= Exercise goal =
Transcribe exactly, and only, the lines from the one containing "Screen dimensions: 1366x721" through the end of the material.

= Material supplied =

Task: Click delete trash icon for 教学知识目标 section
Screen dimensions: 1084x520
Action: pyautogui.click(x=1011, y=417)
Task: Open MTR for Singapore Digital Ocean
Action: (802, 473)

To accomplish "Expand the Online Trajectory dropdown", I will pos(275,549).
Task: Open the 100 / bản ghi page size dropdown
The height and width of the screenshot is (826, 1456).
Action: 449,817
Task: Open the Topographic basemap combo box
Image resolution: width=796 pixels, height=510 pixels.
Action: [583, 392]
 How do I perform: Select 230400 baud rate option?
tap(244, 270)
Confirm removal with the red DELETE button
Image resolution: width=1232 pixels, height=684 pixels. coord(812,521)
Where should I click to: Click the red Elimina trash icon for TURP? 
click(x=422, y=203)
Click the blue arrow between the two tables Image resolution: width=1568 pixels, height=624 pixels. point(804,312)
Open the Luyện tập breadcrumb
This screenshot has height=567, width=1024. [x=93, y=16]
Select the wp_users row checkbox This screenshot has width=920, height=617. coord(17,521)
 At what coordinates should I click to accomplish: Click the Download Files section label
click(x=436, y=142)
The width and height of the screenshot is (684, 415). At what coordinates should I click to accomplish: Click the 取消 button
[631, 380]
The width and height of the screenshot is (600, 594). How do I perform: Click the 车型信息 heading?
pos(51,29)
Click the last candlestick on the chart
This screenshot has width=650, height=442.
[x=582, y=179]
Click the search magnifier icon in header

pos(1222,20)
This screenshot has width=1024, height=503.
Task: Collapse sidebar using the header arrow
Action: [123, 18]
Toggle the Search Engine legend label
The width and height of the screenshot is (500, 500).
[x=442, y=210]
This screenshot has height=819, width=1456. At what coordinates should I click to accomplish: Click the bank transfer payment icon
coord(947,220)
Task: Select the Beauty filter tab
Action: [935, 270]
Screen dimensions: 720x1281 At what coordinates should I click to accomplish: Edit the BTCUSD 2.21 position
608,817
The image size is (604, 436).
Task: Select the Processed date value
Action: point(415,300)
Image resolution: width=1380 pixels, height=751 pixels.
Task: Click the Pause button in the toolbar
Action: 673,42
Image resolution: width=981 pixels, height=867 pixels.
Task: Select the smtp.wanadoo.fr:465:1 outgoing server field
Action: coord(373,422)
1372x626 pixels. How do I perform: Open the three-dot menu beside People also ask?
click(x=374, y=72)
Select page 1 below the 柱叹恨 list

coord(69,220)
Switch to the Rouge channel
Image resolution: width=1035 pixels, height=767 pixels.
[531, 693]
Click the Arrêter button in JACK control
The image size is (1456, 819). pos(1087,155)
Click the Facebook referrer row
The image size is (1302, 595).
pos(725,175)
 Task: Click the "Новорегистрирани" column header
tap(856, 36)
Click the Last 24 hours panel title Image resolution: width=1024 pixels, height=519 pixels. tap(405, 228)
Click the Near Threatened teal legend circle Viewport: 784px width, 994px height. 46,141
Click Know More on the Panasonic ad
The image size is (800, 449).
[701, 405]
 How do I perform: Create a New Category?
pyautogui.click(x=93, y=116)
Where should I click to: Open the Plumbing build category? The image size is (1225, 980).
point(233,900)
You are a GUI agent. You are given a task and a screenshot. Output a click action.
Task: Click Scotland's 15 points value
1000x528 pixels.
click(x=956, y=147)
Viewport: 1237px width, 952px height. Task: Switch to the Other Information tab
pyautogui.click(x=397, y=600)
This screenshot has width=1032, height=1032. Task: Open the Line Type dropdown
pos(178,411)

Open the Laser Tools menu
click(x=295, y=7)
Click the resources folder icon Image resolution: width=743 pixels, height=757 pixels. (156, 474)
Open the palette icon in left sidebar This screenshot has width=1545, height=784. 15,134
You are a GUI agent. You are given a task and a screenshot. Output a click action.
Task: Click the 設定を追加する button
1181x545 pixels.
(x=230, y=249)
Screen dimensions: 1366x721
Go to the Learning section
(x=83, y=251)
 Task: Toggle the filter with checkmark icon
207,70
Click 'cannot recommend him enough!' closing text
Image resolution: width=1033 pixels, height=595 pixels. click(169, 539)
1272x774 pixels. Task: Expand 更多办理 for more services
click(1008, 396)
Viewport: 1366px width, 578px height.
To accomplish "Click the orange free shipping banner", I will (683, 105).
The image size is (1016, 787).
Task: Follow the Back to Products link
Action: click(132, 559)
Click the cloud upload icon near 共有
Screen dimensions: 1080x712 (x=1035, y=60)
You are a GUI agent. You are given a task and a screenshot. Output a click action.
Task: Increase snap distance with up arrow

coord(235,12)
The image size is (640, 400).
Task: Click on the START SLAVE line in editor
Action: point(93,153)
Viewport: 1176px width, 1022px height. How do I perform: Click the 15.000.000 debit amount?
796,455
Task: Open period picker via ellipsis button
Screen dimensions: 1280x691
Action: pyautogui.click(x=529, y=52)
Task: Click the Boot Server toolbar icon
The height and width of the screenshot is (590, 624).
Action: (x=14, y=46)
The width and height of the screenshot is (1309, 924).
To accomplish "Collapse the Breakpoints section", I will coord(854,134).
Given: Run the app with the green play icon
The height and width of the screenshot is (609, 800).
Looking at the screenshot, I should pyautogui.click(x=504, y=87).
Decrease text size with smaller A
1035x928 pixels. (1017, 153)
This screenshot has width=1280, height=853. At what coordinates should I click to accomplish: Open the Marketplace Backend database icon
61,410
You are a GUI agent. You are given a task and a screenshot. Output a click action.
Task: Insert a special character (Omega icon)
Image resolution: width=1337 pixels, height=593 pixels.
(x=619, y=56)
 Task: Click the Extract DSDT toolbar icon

= Solution to the exercise =
Screen dimensions: 1366x721
Go to the Learning section
(x=83, y=251)
 Task: Toggle the filter with checkmark icon
207,70
Click 'cannot recommend him enough!' closing text
Image resolution: width=1033 pixels, height=595 pixels. click(169, 539)
1272x774 pixels. Task: Expand 更多办理 for more services
click(1008, 396)
Viewport: 1366px width, 578px height.
To accomplish "Click the orange free shipping banner", I will (683, 105).
The image size is (1016, 787).
Task: Follow the Back to Products link
Action: click(132, 559)
Click the cloud upload icon near 共有
Screen dimensions: 1080x712 (x=1035, y=60)
You are a GUI agent. You are given a task and a screenshot. Output a click action.
Task: Increase snap distance with up arrow

coord(235,12)
The image size is (640, 400).
Task: Click on the START SLAVE line in editor
Action: point(93,153)
Viewport: 1176px width, 1022px height. How do I perform: Click the 15.000.000 debit amount?
796,455
Task: Open period picker via ellipsis button
Screen dimensions: 1280x691
Action: pyautogui.click(x=529, y=52)
Task: Click the Boot Server toolbar icon
The height and width of the screenshot is (590, 624).
Action: (x=14, y=46)
The width and height of the screenshot is (1309, 924).
To accomplish "Collapse the Breakpoints section", I will coord(854,134).
Given: Run the app with the green play icon
The height and width of the screenshot is (609, 800).
Looking at the screenshot, I should pyautogui.click(x=504, y=87).
Decrease text size with smaller A
1035x928 pixels. (1017, 153)
This screenshot has width=1280, height=853. At what coordinates should I click to accomplish: Open the Marketplace Backend database icon
61,410
You are a GUI agent. You are given a task and a screenshot. Output a click action.
Task: Insert a special character (Omega icon)
Image resolution: width=1337 pixels, height=593 pixels.
(x=619, y=56)
 Task: Click the Extract DSDT toolbar icon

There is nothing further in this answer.